一 新市名選定の理由及び新事務所の位置及びその位置決定の理由
(一) 新市名選定の理由
 指宿町一帯は温泉随所に湧出し、温泉量の豊富なことは別府附近以上とも称されているが、古来この地域は「湯豊宿(ゆはしゅく)」、即ち「湯の豊かなる宿」として世に知られていたが、今を去る約千三百年前、天智天皇薩摩大隅地方の巡幸の砌、高須(鹿屋市の海岸)より海路この地へ向われたのであるが、天皇が「人の宿程遠い」と云われたのに対し、案内の者が対岸をさして「湯豊宿」という所がもうすぐそこですと答えたところから「湯豊宿」が転化して「指宿(ゆびしゅく)」さらに「指宿(いぶすき)」と称えられるようになったことが伝えられている。
 この地方の郡名を「揖宿郡(いぶすきぐん)」と呼ぶが「いぶすき」なる名称は温泉郷、観光地として全国に有名であるので、新市発足にあたり、市名を「指宿市(いぶすきし)」と選定したものである。

結論
M22.4.1付け市制町村制施行時から、揖宿郡指宿村と、「指」であったと判断し、修正しました

中島悟さん、ご指摘をどうもありがとうございました。
他のものは、もう少しお待ちください。
[81101] 2012年 7月 14日(土)15:38:11【1】88 さん
登記・供託オンライン申請システム(登記ねっと供託ねっと)のご紹介
[81100]と関連するのですが、敢えて別稿に。
同稿で、小字の調査方法について一部記述がありますが、同稿で触れた知人から紹介を受けたサイトをご紹介します。

登記・供託オンライン申請システム(登記ねっと供託ねっと)

以前、登記情報提供サービスをご紹介したことがありますが、データに関しては共用している部分が多いようです。

登記情報提供サービスは、地番区域が大字単位の場合、小字の表示が出ません。
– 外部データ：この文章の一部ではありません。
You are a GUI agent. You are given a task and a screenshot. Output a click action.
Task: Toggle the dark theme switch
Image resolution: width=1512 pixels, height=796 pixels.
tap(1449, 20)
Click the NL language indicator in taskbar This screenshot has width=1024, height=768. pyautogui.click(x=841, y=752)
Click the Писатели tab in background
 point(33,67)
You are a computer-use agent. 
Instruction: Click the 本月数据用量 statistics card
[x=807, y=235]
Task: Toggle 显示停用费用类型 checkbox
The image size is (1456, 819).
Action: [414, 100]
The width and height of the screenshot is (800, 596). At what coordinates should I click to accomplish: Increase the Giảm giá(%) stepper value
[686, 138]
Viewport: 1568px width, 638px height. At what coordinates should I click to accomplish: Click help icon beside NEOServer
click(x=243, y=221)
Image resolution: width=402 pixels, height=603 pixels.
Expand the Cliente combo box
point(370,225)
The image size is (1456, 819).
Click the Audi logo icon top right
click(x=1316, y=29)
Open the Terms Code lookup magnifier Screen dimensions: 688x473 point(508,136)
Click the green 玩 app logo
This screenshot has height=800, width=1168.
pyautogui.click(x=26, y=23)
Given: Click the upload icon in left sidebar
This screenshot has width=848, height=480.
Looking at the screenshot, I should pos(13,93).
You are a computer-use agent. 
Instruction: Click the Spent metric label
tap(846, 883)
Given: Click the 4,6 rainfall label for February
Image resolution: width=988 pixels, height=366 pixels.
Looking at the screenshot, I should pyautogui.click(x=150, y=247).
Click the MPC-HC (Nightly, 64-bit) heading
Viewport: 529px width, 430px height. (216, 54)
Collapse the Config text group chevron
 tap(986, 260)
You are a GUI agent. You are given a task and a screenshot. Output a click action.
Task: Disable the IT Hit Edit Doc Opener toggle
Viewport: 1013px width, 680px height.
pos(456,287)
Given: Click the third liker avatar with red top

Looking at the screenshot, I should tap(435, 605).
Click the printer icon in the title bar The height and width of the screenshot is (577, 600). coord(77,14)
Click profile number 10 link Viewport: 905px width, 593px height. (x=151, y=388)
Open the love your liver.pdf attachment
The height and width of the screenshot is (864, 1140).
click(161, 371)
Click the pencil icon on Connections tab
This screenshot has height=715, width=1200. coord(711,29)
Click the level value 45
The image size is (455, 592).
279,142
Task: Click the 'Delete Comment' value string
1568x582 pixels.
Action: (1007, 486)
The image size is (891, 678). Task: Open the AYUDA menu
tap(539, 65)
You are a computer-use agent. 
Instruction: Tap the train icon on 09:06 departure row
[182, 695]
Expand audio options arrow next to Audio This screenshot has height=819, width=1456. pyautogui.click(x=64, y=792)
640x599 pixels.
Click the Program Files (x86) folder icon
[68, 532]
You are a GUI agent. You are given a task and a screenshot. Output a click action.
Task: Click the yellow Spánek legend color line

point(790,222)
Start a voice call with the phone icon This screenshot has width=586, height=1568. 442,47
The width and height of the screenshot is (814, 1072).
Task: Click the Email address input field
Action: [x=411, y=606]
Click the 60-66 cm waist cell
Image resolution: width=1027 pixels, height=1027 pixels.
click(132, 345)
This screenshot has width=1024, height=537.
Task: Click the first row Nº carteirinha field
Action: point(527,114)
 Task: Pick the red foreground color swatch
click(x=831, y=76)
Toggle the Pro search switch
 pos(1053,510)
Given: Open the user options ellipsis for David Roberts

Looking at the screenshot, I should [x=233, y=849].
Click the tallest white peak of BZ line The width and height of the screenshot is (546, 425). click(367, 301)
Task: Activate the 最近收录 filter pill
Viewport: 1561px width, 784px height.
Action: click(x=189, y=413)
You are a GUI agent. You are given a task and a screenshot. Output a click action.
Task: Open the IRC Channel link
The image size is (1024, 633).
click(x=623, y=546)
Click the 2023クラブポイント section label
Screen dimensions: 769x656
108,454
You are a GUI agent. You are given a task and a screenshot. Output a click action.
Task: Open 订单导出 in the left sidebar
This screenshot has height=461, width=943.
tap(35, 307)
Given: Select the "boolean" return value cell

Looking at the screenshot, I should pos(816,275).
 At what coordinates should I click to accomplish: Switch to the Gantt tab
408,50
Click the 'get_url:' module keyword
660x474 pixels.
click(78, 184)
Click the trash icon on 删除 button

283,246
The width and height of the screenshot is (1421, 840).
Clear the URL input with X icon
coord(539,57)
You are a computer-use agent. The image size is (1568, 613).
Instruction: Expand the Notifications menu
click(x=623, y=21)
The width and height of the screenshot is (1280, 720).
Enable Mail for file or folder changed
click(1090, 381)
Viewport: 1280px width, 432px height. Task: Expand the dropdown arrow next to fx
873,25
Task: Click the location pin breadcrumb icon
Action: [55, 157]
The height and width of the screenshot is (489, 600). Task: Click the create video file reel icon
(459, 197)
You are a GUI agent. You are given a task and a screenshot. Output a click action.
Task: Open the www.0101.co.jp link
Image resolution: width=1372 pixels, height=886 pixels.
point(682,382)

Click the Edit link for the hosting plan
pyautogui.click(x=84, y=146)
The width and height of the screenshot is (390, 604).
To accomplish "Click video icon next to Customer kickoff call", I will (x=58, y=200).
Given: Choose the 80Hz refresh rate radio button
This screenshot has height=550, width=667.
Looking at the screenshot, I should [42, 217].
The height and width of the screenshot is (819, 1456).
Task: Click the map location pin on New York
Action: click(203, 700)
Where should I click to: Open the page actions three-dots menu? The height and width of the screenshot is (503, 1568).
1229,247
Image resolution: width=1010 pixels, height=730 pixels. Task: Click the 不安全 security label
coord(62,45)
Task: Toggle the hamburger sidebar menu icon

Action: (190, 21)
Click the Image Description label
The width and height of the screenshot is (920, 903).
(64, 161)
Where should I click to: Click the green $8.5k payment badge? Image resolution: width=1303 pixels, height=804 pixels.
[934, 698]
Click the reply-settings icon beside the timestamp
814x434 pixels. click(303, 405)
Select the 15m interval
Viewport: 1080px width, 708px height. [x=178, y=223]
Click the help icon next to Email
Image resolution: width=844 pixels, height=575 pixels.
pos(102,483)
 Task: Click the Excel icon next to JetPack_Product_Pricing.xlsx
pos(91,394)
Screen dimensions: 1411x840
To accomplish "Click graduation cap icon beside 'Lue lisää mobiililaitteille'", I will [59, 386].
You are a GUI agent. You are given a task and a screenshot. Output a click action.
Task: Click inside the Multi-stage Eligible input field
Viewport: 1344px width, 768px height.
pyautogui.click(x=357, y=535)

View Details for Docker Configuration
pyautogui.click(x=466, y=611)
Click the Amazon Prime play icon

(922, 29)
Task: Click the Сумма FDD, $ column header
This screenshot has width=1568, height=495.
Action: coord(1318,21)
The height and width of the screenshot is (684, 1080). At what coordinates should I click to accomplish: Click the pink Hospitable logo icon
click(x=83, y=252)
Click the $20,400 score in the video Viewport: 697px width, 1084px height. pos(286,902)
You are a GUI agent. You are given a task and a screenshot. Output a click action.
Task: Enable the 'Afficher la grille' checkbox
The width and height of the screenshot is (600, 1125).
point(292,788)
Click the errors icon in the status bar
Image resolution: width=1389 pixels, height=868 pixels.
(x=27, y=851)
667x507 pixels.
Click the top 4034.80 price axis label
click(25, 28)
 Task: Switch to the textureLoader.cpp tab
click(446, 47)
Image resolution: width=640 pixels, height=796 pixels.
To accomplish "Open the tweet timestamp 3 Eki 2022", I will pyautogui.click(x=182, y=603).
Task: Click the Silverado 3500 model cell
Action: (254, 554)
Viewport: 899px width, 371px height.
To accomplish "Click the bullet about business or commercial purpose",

大字単位で付番しているため、現実に小字が存在しても、検索には不要であるためです(もっとも、実際に登記簿(現在ではほとんど電算化しているため、「登記事項証明書」と呼ぶ)を取った場合、小字が存在した場合は、もちろん記載されています)。
最近では、小字がなく、町・大字から直接地番となる例も増えてきていますが([66921]拙稿)。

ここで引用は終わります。